Task requirements: Please copy every line of the material exactly.

Given entries:
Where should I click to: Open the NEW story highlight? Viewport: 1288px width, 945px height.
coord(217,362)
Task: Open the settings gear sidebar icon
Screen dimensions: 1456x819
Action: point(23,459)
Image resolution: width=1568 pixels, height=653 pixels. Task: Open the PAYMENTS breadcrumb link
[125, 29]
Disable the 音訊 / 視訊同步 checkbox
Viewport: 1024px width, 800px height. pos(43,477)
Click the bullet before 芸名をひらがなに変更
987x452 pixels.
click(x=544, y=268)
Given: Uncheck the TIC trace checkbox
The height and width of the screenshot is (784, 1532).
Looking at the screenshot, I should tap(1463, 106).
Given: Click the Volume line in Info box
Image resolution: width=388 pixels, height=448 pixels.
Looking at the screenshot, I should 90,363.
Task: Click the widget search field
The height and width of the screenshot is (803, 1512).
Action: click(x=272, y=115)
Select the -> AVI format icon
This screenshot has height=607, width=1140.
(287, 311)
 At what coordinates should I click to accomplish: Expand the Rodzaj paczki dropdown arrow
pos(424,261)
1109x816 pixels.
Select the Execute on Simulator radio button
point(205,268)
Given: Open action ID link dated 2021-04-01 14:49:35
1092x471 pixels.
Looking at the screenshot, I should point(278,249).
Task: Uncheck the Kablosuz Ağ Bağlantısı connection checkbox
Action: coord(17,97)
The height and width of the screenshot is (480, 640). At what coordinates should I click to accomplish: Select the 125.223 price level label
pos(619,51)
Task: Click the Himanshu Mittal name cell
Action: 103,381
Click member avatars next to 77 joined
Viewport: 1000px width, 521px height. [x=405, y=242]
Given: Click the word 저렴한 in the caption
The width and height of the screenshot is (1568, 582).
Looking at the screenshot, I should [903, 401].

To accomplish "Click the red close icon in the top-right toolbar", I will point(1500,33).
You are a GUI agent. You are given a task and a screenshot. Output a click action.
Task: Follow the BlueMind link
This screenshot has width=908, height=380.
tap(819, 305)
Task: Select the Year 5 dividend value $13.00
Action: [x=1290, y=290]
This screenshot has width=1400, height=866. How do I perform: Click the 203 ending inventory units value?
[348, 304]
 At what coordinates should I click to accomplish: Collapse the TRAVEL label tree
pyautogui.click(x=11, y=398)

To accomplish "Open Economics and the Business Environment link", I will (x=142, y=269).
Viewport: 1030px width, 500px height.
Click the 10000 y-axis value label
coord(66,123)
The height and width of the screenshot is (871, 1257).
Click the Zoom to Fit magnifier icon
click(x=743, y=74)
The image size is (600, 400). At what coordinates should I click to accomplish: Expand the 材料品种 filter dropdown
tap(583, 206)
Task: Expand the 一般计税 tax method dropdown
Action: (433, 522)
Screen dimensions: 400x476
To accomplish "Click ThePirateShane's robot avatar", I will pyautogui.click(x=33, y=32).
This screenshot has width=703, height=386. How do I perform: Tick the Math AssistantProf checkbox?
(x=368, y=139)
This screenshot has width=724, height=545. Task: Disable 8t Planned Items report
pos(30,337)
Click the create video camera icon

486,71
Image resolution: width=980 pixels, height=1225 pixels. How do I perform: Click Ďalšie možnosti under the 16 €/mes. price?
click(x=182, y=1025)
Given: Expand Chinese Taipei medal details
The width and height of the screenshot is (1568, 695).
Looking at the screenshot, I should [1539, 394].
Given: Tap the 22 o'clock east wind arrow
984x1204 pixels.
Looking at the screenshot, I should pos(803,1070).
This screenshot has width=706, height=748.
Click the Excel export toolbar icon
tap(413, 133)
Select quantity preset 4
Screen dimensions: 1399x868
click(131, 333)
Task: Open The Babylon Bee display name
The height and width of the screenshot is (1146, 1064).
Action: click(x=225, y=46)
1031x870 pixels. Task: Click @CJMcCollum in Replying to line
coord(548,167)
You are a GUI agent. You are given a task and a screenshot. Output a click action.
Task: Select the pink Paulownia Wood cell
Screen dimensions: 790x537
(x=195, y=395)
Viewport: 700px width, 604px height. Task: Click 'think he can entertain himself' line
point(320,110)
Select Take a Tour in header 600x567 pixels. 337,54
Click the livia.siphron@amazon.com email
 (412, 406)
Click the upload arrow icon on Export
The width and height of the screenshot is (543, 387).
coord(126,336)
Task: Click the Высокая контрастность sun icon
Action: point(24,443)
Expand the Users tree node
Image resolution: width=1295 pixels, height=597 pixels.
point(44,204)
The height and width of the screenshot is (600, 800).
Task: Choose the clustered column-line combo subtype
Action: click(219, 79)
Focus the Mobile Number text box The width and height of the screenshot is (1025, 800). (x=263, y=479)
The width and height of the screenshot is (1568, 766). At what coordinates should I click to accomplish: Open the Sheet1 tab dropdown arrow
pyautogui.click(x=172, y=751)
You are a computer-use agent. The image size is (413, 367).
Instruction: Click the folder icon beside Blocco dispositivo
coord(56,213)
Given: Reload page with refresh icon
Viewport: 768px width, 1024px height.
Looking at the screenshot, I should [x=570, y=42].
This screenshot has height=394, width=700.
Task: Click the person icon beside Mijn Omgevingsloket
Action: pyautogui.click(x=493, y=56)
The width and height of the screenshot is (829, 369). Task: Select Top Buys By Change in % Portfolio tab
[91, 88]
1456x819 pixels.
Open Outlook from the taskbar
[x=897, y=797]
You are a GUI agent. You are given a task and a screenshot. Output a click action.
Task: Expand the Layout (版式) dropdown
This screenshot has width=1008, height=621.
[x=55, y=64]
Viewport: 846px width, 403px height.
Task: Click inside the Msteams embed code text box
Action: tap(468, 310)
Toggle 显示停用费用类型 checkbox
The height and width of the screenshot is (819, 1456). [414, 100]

Solution to the exercise:
Where should I click to: Open the NEW story highlight? Viewport: 1288px width, 945px height.
coord(217,362)
Task: Open the settings gear sidebar icon
Screen dimensions: 1456x819
Action: point(23,459)
Image resolution: width=1568 pixels, height=653 pixels. Task: Open the PAYMENTS breadcrumb link
[125, 29]
Disable the 音訊 / 視訊同步 checkbox
Viewport: 1024px width, 800px height. pos(43,477)
Click the bullet before 芸名をひらがなに変更
987x452 pixels.
click(x=544, y=268)
Given: Uncheck the TIC trace checkbox
The height and width of the screenshot is (784, 1532).
Looking at the screenshot, I should tap(1463, 106).
Given: Click the Volume line in Info box
Image resolution: width=388 pixels, height=448 pixels.
Looking at the screenshot, I should 90,363.
Task: Click the widget search field
The height and width of the screenshot is (803, 1512).
Action: click(x=272, y=115)
Select the -> AVI format icon
This screenshot has height=607, width=1140.
(287, 311)
 At what coordinates should I click to accomplish: Expand the Rodzaj paczki dropdown arrow
pos(424,261)
1109x816 pixels.
Select the Execute on Simulator radio button
point(205,268)
Given: Open action ID link dated 2021-04-01 14:49:35
1092x471 pixels.
Looking at the screenshot, I should point(278,249).
Task: Uncheck the Kablosuz Ağ Bağlantısı connection checkbox
Action: coord(17,97)
The height and width of the screenshot is (480, 640). At what coordinates should I click to accomplish: Select the 125.223 price level label
pos(619,51)
Task: Click the Himanshu Mittal name cell
Action: 103,381
Click member avatars next to 77 joined
Viewport: 1000px width, 521px height. [x=405, y=242]
Given: Click the word 저렴한 in the caption
The width and height of the screenshot is (1568, 582).
Looking at the screenshot, I should [903, 401].

To accomplish "Click the red close icon in the top-right toolbar", I will point(1500,33).
You are a GUI agent. You are given a task and a screenshot. Output a click action.
Task: Follow the BlueMind link
This screenshot has width=908, height=380.
tap(819, 305)
Task: Select the Year 5 dividend value $13.00
Action: [x=1290, y=290]
This screenshot has width=1400, height=866. How do I perform: Click the 203 ending inventory units value?
[348, 304]
 At what coordinates should I click to accomplish: Collapse the TRAVEL label tree
pyautogui.click(x=11, y=398)

To accomplish "Open Economics and the Business Environment link", I will (x=142, y=269).
Viewport: 1030px width, 500px height.
Click the 10000 y-axis value label
coord(66,123)
The height and width of the screenshot is (871, 1257).
Click the Zoom to Fit magnifier icon
click(x=743, y=74)
The image size is (600, 400). At what coordinates should I click to accomplish: Expand the 材料品种 filter dropdown
tap(583, 206)
Task: Expand the 一般计税 tax method dropdown
Action: (433, 522)
Screen dimensions: 400x476
To accomplish "Click ThePirateShane's robot avatar", I will pyautogui.click(x=33, y=32).
This screenshot has width=703, height=386. How do I perform: Tick the Math AssistantProf checkbox?
(x=368, y=139)
This screenshot has width=724, height=545. Task: Disable 8t Planned Items report
pos(30,337)
Click the create video camera icon

486,71
Image resolution: width=980 pixels, height=1225 pixels. How do I perform: Click Ďalšie možnosti under the 16 €/mes. price?
click(x=182, y=1025)
Given: Expand Chinese Taipei medal details
The width and height of the screenshot is (1568, 695).
Looking at the screenshot, I should [1539, 394].
Given: Tap the 22 o'clock east wind arrow
984x1204 pixels.
Looking at the screenshot, I should pos(803,1070).
This screenshot has width=706, height=748.
Click the Excel export toolbar icon
tap(413, 133)
Select quantity preset 4
Screen dimensions: 1399x868
click(131, 333)
Task: Open The Babylon Bee display name
The height and width of the screenshot is (1146, 1064).
Action: click(x=225, y=46)
1031x870 pixels. Task: Click @CJMcCollum in Replying to line
coord(548,167)
You are a GUI agent. You are given a task and a screenshot. Output a click action.
Task: Select the pink Paulownia Wood cell
Screen dimensions: 790x537
(x=195, y=395)
Viewport: 700px width, 604px height. Task: Click 'think he can entertain himself' line
point(320,110)
Select Take a Tour in header 600x567 pixels. 337,54
Click the livia.siphron@amazon.com email
 (412, 406)
Click the upload arrow icon on Export
The width and height of the screenshot is (543, 387).
coord(126,336)
Task: Click the Высокая контрастность sun icon
Action: point(24,443)
Expand the Users tree node
Image resolution: width=1295 pixels, height=597 pixels.
point(44,204)
The height and width of the screenshot is (600, 800).
Task: Choose the clustered column-line combo subtype
Action: click(219, 79)
Focus the Mobile Number text box The width and height of the screenshot is (1025, 800). (x=263, y=479)
The width and height of the screenshot is (1568, 766). At what coordinates should I click to accomplish: Open the Sheet1 tab dropdown arrow
pyautogui.click(x=172, y=751)
You are a computer-use agent. The image size is (413, 367).
Instruction: Click the folder icon beside Blocco dispositivo
coord(56,213)
Given: Reload page with refresh icon
Viewport: 768px width, 1024px height.
Looking at the screenshot, I should [x=570, y=42].
This screenshot has height=394, width=700.
Task: Click the person icon beside Mijn Omgevingsloket
Action: pyautogui.click(x=493, y=56)
The width and height of the screenshot is (829, 369). Task: Select Top Buys By Change in % Portfolio tab
[91, 88]
1456x819 pixels.
Open Outlook from the taskbar
[x=897, y=797]
You are a GUI agent. You are given a task and a screenshot. Output a click action.
Task: Expand the Layout (版式) dropdown
This screenshot has width=1008, height=621.
[x=55, y=64]
Viewport: 846px width, 403px height.
Task: Click inside the Msteams embed code text box
Action: tap(468, 310)
Toggle 显示停用费用类型 checkbox
The height and width of the screenshot is (819, 1456). [414, 100]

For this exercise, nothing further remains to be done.